Stored data entries ▸
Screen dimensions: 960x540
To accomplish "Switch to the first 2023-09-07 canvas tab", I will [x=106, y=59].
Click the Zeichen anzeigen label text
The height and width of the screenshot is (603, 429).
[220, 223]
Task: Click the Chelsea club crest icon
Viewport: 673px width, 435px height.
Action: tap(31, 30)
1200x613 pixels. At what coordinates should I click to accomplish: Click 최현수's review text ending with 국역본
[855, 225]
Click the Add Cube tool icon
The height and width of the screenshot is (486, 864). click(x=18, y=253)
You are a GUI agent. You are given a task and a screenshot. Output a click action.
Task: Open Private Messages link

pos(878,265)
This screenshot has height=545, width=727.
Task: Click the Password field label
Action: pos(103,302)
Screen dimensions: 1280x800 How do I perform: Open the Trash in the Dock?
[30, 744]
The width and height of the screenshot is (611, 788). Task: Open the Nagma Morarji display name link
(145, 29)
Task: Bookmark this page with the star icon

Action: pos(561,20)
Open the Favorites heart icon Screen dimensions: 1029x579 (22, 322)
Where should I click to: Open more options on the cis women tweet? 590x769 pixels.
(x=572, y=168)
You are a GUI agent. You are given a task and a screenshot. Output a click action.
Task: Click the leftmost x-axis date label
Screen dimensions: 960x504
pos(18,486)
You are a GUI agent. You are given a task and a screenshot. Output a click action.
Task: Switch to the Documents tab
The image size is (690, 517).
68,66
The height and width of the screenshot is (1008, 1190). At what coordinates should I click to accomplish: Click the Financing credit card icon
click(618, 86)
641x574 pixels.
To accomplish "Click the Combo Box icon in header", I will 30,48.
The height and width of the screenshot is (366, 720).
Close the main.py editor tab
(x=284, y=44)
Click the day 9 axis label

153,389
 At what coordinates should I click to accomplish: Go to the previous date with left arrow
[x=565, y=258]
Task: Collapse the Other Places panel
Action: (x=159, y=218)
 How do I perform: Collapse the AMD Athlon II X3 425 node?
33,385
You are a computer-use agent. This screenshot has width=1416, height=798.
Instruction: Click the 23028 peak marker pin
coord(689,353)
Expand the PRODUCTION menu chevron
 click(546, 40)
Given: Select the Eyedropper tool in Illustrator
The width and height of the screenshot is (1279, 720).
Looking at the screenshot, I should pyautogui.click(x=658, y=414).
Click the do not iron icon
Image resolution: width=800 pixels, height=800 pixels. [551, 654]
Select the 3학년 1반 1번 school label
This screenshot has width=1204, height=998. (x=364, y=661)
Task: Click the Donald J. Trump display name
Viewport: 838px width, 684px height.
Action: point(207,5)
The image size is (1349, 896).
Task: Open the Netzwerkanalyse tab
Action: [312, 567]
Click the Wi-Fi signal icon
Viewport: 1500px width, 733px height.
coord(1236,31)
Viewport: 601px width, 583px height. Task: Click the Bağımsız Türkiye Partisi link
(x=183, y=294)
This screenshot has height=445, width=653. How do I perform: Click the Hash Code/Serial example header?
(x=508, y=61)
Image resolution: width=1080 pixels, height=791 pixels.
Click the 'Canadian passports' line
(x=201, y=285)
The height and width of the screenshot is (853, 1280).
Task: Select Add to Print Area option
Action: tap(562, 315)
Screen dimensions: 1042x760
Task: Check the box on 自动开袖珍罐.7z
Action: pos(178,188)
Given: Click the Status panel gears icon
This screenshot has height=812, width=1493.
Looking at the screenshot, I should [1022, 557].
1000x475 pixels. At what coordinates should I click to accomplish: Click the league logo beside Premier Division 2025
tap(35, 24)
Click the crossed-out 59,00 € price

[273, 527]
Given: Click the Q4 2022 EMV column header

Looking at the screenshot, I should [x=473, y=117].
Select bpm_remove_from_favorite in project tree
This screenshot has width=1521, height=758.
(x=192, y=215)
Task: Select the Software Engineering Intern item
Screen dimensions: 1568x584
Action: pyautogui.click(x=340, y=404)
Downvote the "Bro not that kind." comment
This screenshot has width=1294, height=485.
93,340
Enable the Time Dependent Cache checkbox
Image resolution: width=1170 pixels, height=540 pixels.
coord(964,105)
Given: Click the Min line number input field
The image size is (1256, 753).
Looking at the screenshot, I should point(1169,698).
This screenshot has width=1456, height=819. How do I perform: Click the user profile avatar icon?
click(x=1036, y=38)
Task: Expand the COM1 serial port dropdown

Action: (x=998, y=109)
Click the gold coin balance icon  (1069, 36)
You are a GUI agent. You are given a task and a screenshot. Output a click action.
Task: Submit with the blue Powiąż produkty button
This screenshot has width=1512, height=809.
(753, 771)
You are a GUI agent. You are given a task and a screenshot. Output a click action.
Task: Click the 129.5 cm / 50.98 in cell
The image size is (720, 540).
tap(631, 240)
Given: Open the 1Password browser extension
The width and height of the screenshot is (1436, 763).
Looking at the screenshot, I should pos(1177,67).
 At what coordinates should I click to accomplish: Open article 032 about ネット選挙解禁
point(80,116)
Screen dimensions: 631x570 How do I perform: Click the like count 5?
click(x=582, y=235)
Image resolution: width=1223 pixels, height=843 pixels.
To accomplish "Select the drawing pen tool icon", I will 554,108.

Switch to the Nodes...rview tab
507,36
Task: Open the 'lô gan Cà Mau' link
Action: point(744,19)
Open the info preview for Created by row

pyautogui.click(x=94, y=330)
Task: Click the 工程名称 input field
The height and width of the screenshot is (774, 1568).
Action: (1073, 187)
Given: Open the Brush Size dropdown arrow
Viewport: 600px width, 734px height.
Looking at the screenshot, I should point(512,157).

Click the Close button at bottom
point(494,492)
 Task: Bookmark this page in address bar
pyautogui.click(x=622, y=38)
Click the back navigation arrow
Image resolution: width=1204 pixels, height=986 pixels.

Task details ▸ Up to and including the last line of the records above, print exactly every line from the one that contains "This screenshot has width=1456, height=819." onward.

Response to this exercise ▸
This screenshot has width=1456, height=819. How do I perform: Click the user profile avatar icon?
click(x=1036, y=38)
Task: Expand the COM1 serial port dropdown

Action: (x=998, y=109)
Click the gold coin balance icon  (1069, 36)
You are a GUI agent. You are given a task and a screenshot. Output a click action.
Task: Submit with the blue Powiąż produkty button
This screenshot has width=1512, height=809.
(753, 771)
You are a GUI agent. You are given a task and a screenshot. Output a click action.
Task: Click the 129.5 cm / 50.98 in cell
The image size is (720, 540).
tap(631, 240)
Given: Open the 1Password browser extension
The width and height of the screenshot is (1436, 763).
Looking at the screenshot, I should pos(1177,67).
 At what coordinates should I click to accomplish: Open article 032 about ネット選挙解禁
point(80,116)
Screen dimensions: 631x570 How do I perform: Click the like count 5?
click(x=582, y=235)
Image resolution: width=1223 pixels, height=843 pixels.
To accomplish "Select the drawing pen tool icon", I will 554,108.

Switch to the Nodes...rview tab
507,36
Task: Open the 'lô gan Cà Mau' link
Action: point(744,19)
Open the info preview for Created by row

pyautogui.click(x=94, y=330)
Task: Click the 工程名称 input field
The height and width of the screenshot is (774, 1568).
Action: (1073, 187)
Given: Open the Brush Size dropdown arrow
Viewport: 600px width, 734px height.
Looking at the screenshot, I should point(512,157).

Click the Close button at bottom
point(494,492)
 Task: Bookmark this page in address bar
pyautogui.click(x=622, y=38)
Click the back navigation arrow
Image resolution: width=1204 pixels, height=986 pixels.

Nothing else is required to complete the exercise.